We need to find how many whole numbers are greater than 200 and less than 500, and are also perfectly divisible by 8. This means we are looking for multiples of 8 that fall strictly between 200 and 500.

**step2** Finding the first multiple of 8

First, we need to find the smallest number greater than 200 that is divisible by 8.
We know that 200 is divisible by 8 because $$200 \div 8 = 25$$.
Since the problem asks for numbers *between* 200 and 500, 200 itself is not included.
The next multiple of 8 after 200 is $$200 + 8 = 208$$.
So, 208 is the first number we are looking for.

**step3** Finding the last multiple of 8

Next, we need to find the largest number less than 500 that is divisible by 8.
Let's divide 500 by 8 to see what multiple it is close to:
$$500 \div 8$$
We can think of this as:
$$8 \times 6 = 48$$, so $$8 \times 60 = 480$$.
Subtracting 480 from 500 gives $$500 - 480 = 20$$.
Now, how many 8s are in 20? $$8 \times 2 = 16$$.
So, $$500 = (8 \times 60) + (8 \times 2) + 4$$.
This means $$500 = 8 \times 62 + 4$$.
Since there is a remainder of 4, 500 is not divisible by 8.
To find the largest multiple of 8 less than 500, we subtract the remainder from 500:
$$500 - 4 = 496$$.
So, 496 is the last number we are looking for.

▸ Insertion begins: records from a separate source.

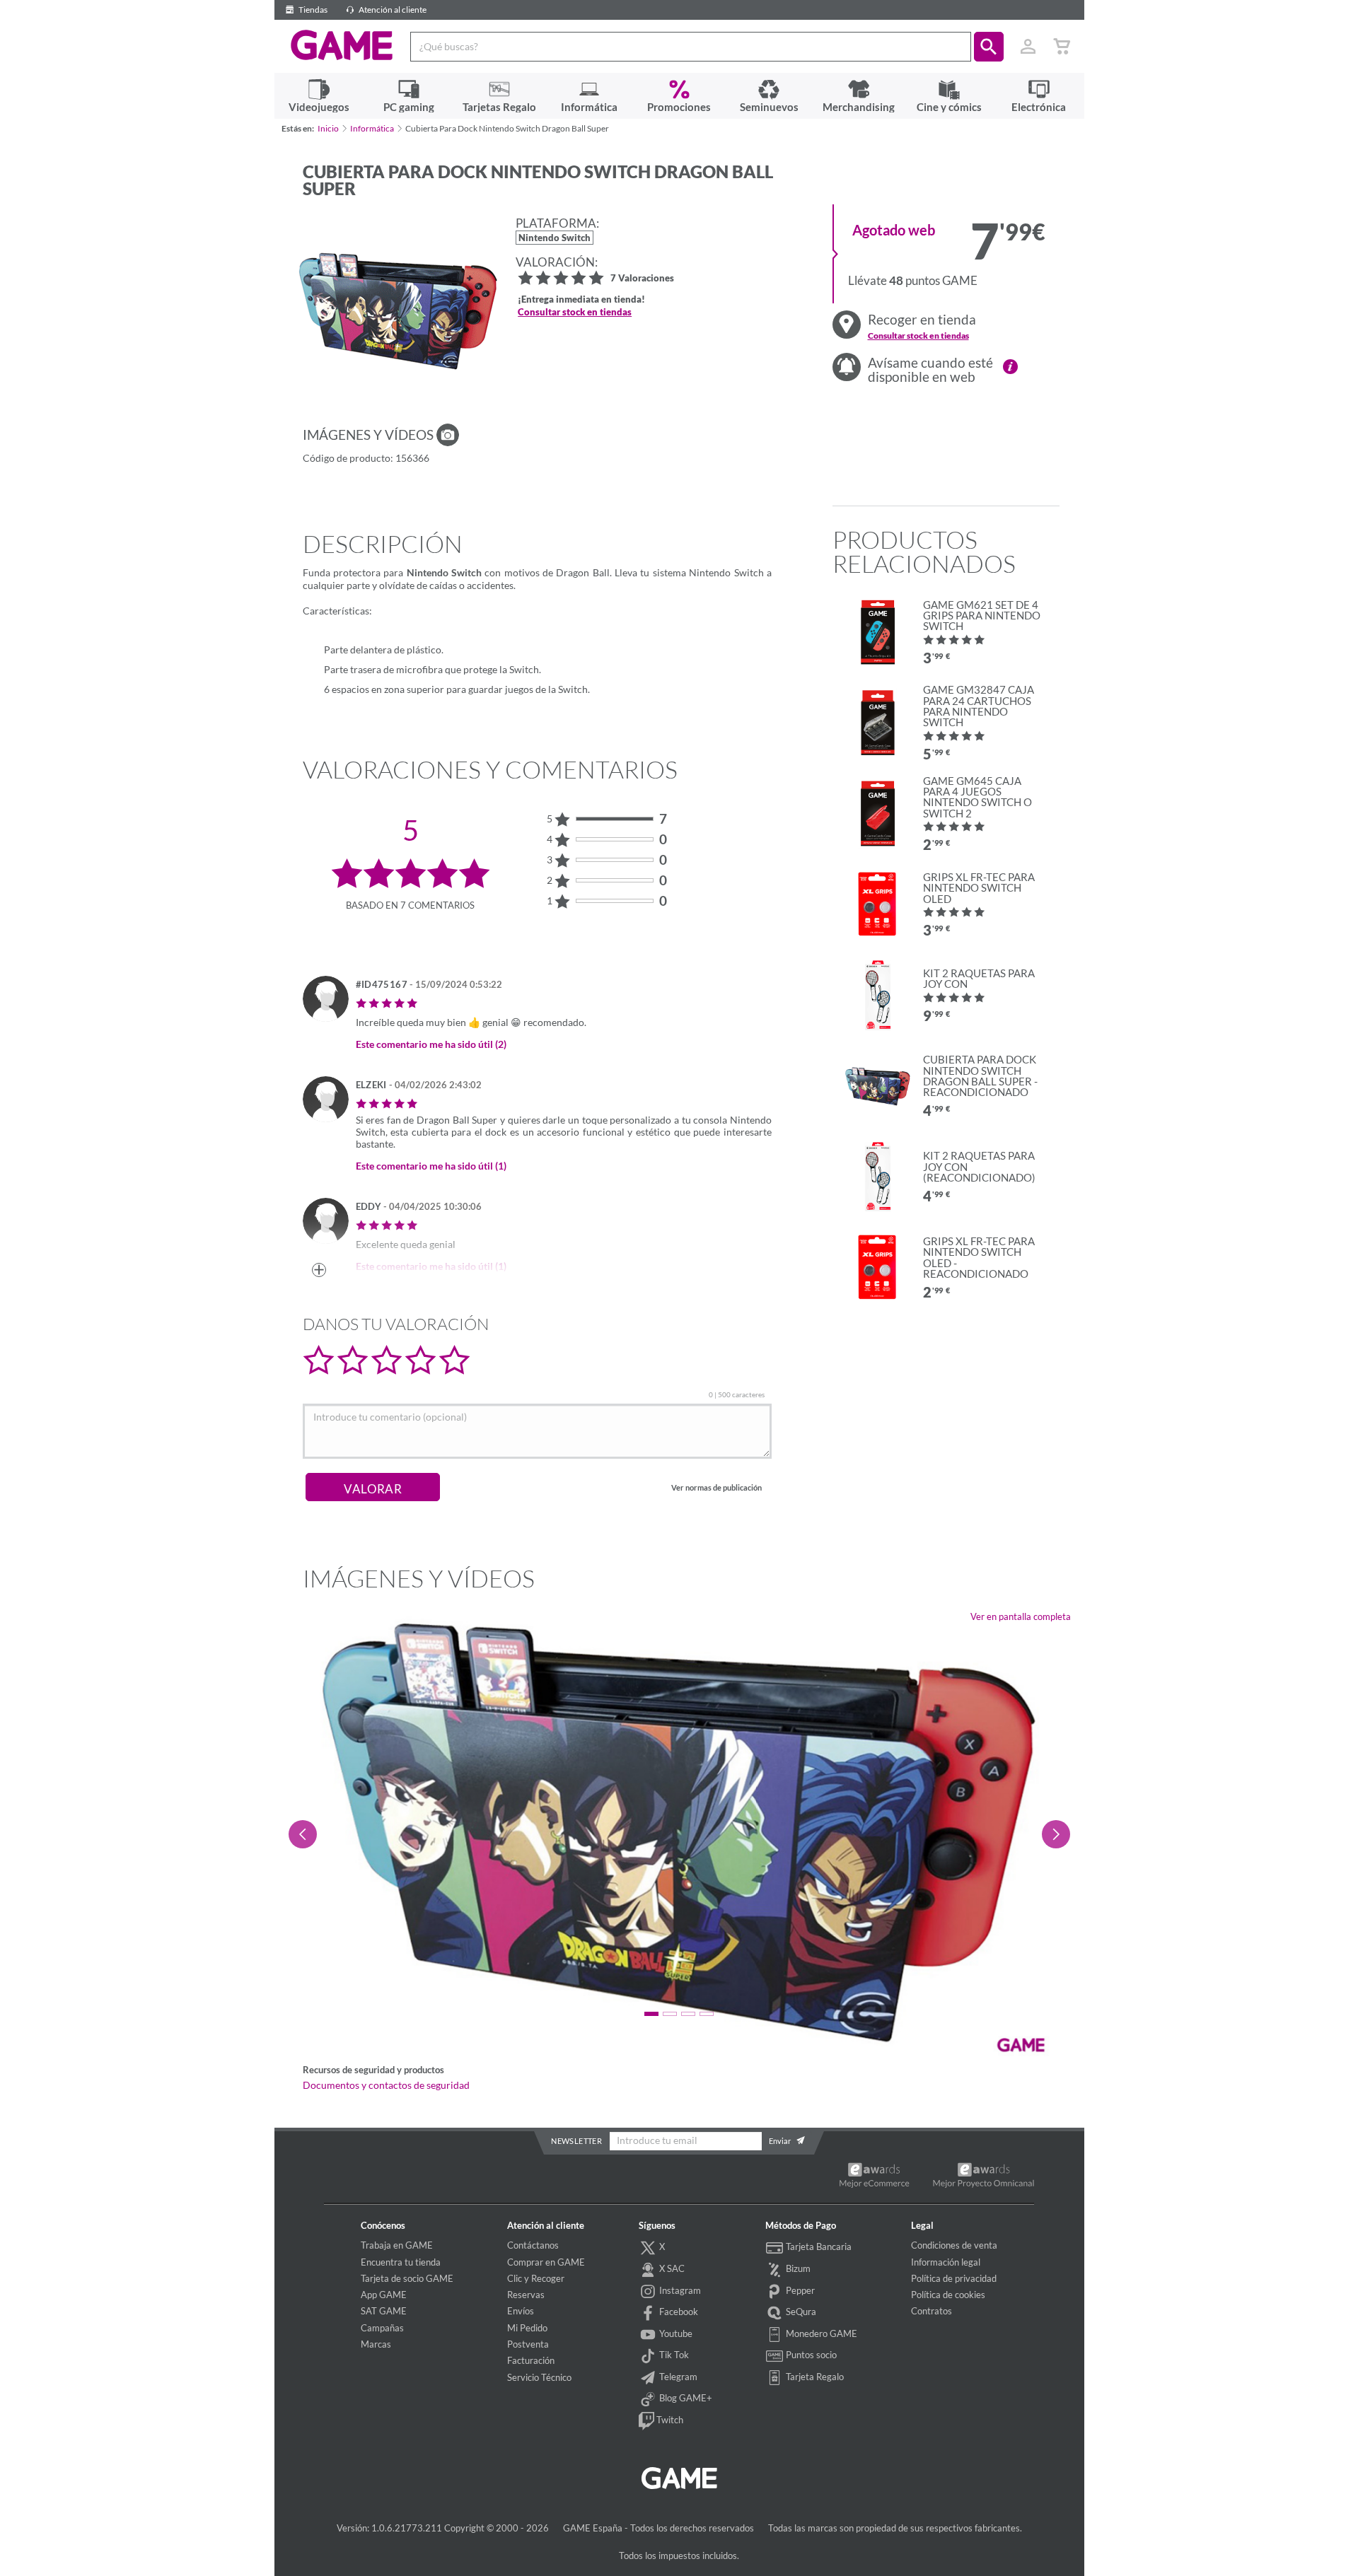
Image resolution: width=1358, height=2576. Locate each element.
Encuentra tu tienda (401, 2262)
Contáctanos (533, 2245)
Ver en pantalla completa (1020, 1616)
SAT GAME (384, 2310)
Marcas (376, 2344)
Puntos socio (810, 2354)
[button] (989, 47)
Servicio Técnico (539, 2377)
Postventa (528, 2344)
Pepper (799, 2290)
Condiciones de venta (954, 2245)
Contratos (931, 2310)
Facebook (677, 2311)
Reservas (526, 2294)
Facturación (531, 2360)
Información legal (945, 2262)
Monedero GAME (820, 2333)
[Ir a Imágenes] (447, 435)
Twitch (668, 2419)
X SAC (671, 2268)
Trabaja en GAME (397, 2245)
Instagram (679, 2290)
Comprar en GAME (546, 2262)
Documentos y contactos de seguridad (386, 2085)
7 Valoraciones (642, 279)
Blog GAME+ (684, 2398)
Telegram (677, 2376)
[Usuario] (1028, 47)
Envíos (520, 2310)
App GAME (384, 2294)
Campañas (382, 2327)
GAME (342, 45)
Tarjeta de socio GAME (407, 2278)
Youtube (674, 2333)
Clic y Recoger (535, 2278)
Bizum (797, 2268)
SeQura (800, 2311)
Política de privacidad (954, 2278)
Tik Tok (673, 2354)
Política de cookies (948, 2294)
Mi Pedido (527, 2327)
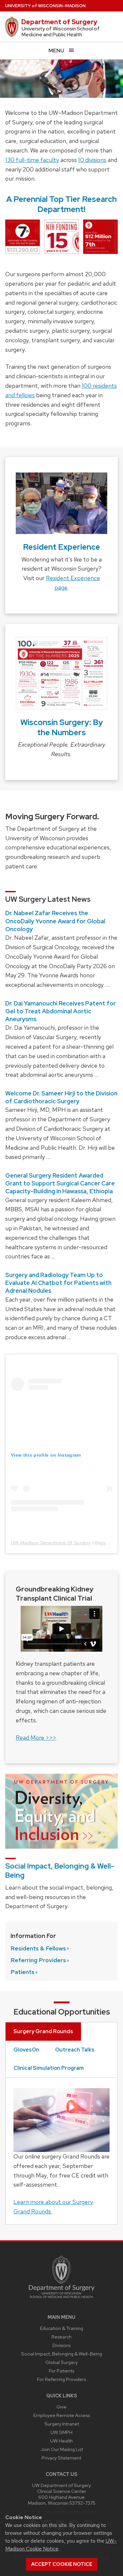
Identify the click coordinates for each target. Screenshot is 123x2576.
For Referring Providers (61, 2379)
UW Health (61, 2441)
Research (61, 2337)
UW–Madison (45, 6)
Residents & (38, 1948)
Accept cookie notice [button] (61, 2564)
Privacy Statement (61, 2458)
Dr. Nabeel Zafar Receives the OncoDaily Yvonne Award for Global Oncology (55, 921)
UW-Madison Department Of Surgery (51, 1542)
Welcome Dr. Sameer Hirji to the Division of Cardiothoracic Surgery (61, 1097)
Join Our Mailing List (61, 2449)
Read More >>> (36, 1737)
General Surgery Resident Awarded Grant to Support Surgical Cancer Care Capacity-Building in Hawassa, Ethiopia (60, 1183)
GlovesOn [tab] (26, 2049)
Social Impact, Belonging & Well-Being (59, 1870)
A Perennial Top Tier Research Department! (61, 204)
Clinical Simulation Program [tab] (48, 2068)
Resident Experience (61, 547)
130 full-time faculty (32, 160)
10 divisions (92, 160)
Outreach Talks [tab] (74, 2049)
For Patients (61, 2371)
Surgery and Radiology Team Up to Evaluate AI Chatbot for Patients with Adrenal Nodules (58, 1283)
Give (61, 2407)
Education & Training (61, 2328)
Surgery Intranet (61, 2424)
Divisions (61, 2345)
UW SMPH (61, 2432)
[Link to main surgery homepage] (61, 2299)
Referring (38, 1960)
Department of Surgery (59, 22)
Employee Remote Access (61, 2415)
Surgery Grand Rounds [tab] (43, 2031)
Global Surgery (61, 2362)
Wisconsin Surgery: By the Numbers (61, 727)
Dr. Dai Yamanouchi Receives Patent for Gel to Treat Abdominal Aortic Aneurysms (60, 1011)
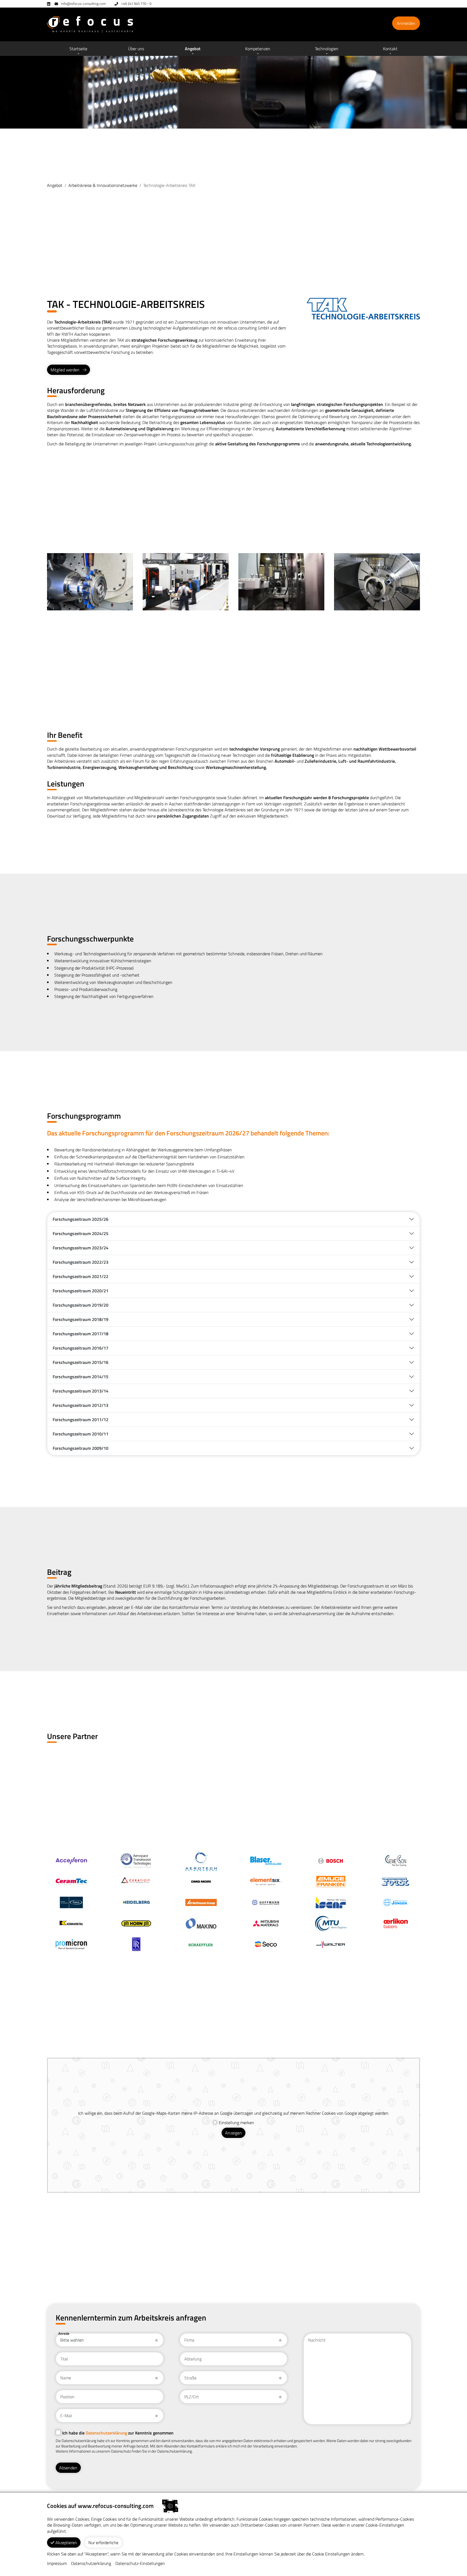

**step4** Counting the multiples

Now we need to count all the multiples of 8 from 208 to 496.
We know that:
$$208 = 8 \times 26$$
$$496 = 8 \times 62$$
So, we are looking for numbers that are 8 multiplied by an integer, where that integer ranges from 26 to 62.
To count how many integers there are from 26 to 62 (including both 26 and 62), we can use the formula: Last number - First number + 1.
Number of integers = $$62 - 26 + 1$$
$$62 - 26 = 36$$
$$36 + 1 = 37$$
Therefore, there are 37 integers between 200 and 500 that are divisible by 8.